◆ TASK BRIEF
Pick each line containing the word "cell" out of the data below.

-=-=-

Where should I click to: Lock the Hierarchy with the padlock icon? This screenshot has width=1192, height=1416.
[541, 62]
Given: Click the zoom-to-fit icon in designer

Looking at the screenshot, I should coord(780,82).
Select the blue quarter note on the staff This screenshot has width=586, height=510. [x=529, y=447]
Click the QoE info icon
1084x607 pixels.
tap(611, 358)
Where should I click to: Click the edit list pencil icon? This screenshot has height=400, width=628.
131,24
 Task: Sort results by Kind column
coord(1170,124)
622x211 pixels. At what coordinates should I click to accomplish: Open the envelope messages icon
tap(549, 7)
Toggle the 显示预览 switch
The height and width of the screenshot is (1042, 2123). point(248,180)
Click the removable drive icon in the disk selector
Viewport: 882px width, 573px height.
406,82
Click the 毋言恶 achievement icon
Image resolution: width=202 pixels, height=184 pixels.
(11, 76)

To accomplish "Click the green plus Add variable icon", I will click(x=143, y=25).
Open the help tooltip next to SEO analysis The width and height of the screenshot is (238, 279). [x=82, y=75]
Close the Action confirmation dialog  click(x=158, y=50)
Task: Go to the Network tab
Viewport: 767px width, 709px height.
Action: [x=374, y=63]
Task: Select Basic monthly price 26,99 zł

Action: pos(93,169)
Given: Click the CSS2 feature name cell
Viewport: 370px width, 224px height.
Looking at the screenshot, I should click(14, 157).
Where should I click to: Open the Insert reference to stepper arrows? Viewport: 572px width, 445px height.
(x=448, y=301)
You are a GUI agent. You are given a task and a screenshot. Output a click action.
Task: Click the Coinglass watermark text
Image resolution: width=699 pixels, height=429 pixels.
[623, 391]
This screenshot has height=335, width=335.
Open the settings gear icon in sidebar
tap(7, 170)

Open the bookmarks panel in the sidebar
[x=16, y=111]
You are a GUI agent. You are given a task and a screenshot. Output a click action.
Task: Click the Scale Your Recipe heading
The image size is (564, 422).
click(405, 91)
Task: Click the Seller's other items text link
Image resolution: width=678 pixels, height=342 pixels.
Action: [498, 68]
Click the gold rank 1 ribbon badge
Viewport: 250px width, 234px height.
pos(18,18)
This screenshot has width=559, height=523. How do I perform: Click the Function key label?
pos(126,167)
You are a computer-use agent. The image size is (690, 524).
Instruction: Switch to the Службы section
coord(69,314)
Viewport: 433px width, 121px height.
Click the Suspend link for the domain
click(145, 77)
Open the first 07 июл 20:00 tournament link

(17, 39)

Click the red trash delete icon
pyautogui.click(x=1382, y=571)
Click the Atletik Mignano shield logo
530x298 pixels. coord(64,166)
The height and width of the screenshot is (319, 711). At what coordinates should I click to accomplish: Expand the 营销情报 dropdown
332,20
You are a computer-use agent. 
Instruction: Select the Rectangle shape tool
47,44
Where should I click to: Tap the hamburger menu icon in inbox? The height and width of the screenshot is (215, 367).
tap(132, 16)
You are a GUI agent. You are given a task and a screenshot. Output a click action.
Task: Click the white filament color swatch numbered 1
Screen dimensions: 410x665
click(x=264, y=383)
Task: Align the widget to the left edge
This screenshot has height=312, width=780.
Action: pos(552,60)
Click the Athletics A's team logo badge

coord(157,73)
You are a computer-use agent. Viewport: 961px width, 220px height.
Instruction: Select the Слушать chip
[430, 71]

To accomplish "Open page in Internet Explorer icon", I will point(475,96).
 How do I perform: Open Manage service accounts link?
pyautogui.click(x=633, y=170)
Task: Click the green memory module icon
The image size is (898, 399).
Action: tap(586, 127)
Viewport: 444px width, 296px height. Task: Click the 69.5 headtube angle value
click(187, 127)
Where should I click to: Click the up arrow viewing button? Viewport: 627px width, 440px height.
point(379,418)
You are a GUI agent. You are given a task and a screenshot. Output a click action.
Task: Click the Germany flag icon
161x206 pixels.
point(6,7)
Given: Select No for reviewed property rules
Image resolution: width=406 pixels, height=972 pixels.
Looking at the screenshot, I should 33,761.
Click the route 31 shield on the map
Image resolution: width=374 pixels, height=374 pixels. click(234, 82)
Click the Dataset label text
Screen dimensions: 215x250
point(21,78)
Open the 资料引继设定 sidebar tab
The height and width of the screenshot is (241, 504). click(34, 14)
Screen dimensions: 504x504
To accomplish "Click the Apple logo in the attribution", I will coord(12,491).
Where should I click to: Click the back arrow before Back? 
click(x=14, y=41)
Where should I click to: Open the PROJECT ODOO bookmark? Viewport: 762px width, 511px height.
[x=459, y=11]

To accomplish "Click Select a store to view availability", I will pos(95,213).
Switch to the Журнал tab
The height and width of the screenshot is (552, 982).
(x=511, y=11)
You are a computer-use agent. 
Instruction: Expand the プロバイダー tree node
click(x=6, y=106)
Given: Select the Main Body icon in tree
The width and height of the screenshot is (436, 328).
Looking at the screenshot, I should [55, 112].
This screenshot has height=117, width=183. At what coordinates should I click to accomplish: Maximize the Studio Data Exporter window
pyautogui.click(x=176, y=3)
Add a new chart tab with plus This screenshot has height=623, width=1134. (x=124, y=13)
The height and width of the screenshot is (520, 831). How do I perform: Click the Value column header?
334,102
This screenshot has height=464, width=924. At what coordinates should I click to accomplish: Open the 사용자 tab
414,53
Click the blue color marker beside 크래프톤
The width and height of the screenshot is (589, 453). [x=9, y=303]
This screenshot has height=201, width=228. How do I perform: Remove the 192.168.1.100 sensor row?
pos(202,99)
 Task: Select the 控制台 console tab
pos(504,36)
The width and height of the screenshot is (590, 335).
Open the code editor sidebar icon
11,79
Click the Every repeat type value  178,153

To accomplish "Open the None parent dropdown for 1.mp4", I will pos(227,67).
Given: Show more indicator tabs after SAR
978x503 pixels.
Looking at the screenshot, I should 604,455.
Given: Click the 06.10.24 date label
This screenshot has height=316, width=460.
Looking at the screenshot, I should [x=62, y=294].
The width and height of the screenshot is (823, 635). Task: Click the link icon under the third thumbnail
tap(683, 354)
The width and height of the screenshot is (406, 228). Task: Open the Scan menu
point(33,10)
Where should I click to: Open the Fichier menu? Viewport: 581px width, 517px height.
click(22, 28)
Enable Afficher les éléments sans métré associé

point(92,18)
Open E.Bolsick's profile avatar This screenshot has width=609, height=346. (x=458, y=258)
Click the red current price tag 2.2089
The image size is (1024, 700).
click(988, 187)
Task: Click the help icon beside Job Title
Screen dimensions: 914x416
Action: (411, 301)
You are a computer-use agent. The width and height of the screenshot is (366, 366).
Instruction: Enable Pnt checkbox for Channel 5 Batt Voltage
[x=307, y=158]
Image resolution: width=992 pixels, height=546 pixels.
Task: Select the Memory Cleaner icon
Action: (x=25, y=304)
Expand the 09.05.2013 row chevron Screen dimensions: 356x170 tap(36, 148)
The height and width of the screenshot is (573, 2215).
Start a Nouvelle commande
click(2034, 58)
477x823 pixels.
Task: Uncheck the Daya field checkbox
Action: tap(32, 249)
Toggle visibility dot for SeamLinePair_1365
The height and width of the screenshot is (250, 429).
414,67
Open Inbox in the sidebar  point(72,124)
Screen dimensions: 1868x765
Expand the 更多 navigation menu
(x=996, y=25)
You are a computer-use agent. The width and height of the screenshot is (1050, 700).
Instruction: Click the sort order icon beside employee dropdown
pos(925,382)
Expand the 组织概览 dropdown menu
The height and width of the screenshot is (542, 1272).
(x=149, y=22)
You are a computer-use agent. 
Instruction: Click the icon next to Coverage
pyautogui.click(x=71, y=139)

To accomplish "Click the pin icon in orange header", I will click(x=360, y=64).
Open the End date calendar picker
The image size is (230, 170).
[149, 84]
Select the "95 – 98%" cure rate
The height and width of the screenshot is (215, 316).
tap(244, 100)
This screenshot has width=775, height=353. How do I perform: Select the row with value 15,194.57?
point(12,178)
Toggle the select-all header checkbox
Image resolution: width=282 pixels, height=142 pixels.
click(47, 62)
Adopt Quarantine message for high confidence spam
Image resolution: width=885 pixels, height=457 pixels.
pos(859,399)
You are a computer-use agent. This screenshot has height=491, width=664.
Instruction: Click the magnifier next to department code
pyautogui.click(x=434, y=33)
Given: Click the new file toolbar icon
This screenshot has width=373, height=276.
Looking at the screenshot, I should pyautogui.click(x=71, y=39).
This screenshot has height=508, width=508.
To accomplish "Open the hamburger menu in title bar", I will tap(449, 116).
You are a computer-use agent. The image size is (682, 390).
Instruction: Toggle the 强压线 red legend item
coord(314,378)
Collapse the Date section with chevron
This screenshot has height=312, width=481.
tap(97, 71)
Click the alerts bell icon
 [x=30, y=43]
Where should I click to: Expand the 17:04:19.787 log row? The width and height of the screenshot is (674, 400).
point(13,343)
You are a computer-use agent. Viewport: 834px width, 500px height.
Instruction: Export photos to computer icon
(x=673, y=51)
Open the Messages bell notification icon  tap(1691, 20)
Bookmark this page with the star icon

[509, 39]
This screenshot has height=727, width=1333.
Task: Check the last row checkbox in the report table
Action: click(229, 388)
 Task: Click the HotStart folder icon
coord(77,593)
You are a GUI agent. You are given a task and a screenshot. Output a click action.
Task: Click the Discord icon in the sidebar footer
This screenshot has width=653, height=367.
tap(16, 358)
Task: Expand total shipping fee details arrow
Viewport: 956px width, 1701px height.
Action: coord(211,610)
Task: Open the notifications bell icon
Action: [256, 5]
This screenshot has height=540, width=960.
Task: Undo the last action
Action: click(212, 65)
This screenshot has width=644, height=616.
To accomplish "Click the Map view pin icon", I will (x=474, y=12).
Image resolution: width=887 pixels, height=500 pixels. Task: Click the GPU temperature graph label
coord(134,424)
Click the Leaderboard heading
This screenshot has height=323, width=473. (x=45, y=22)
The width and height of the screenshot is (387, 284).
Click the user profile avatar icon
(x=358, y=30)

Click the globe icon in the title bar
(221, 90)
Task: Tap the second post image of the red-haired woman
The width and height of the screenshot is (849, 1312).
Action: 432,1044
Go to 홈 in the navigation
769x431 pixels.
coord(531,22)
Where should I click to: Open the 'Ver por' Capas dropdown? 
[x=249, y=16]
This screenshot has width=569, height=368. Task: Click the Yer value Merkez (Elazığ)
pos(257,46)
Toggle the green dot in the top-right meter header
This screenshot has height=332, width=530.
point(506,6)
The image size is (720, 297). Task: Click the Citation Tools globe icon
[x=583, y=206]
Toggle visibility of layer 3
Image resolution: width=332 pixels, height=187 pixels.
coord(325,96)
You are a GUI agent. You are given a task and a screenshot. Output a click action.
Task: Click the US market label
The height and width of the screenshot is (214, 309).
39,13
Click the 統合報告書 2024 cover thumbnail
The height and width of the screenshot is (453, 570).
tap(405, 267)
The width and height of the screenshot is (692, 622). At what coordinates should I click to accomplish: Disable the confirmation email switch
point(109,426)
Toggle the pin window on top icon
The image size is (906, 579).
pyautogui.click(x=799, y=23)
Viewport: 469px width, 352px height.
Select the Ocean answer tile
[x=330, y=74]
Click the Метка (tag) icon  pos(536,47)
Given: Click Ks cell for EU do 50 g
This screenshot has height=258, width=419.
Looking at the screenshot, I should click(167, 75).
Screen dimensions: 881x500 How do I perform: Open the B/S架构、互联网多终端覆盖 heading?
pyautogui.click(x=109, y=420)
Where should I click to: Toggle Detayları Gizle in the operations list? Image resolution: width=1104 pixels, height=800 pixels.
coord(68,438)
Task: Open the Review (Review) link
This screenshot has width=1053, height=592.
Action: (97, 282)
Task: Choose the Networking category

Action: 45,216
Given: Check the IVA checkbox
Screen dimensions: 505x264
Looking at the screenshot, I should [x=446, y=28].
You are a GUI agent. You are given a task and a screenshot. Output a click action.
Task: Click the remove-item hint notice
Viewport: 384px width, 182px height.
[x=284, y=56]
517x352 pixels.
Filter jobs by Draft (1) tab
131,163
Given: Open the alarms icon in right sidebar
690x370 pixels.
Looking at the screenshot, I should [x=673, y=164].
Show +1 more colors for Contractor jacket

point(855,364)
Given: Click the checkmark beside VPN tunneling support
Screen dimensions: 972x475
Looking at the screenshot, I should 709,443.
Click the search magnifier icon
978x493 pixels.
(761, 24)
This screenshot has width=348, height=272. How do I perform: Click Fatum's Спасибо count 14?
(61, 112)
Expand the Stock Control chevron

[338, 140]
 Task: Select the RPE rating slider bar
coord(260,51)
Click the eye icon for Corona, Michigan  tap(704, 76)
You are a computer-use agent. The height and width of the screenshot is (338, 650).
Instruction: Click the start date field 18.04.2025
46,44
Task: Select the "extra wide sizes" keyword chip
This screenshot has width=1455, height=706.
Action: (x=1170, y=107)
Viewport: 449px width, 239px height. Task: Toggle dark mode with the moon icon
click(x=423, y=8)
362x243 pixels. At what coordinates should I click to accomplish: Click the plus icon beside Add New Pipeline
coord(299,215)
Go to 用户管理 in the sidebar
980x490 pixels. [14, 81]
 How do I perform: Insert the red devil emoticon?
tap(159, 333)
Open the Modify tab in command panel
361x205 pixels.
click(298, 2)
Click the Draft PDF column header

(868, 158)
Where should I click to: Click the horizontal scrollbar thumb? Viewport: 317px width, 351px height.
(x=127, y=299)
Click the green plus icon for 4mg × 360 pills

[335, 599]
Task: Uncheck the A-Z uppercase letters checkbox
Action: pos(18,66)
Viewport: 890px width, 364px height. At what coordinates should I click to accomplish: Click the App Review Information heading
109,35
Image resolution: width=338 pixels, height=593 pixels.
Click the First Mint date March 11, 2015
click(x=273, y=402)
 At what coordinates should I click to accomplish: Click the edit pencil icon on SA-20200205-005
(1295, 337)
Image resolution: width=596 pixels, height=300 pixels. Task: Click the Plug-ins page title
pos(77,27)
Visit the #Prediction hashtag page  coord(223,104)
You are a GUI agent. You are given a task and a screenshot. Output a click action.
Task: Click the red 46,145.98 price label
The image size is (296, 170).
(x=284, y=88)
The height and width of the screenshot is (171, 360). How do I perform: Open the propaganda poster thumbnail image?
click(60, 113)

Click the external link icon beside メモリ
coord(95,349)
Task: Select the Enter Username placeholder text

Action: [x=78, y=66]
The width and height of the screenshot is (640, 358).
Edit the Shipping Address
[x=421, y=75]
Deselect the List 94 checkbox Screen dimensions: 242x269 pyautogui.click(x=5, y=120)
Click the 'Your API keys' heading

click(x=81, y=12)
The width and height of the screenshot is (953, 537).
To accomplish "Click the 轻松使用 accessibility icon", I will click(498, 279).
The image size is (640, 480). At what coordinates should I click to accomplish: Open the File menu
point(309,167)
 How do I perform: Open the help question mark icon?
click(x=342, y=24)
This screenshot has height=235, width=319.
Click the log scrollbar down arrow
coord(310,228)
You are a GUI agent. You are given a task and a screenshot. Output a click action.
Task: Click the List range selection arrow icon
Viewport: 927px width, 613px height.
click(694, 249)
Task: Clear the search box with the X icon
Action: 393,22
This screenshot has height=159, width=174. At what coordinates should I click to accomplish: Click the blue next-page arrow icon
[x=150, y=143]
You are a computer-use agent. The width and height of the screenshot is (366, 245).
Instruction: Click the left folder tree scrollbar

-=-=-

◆ OUTPUT FOR THIS TASK
Given: Click the CSS2 feature name cell
Given: Click Ks cell for EU do 50 g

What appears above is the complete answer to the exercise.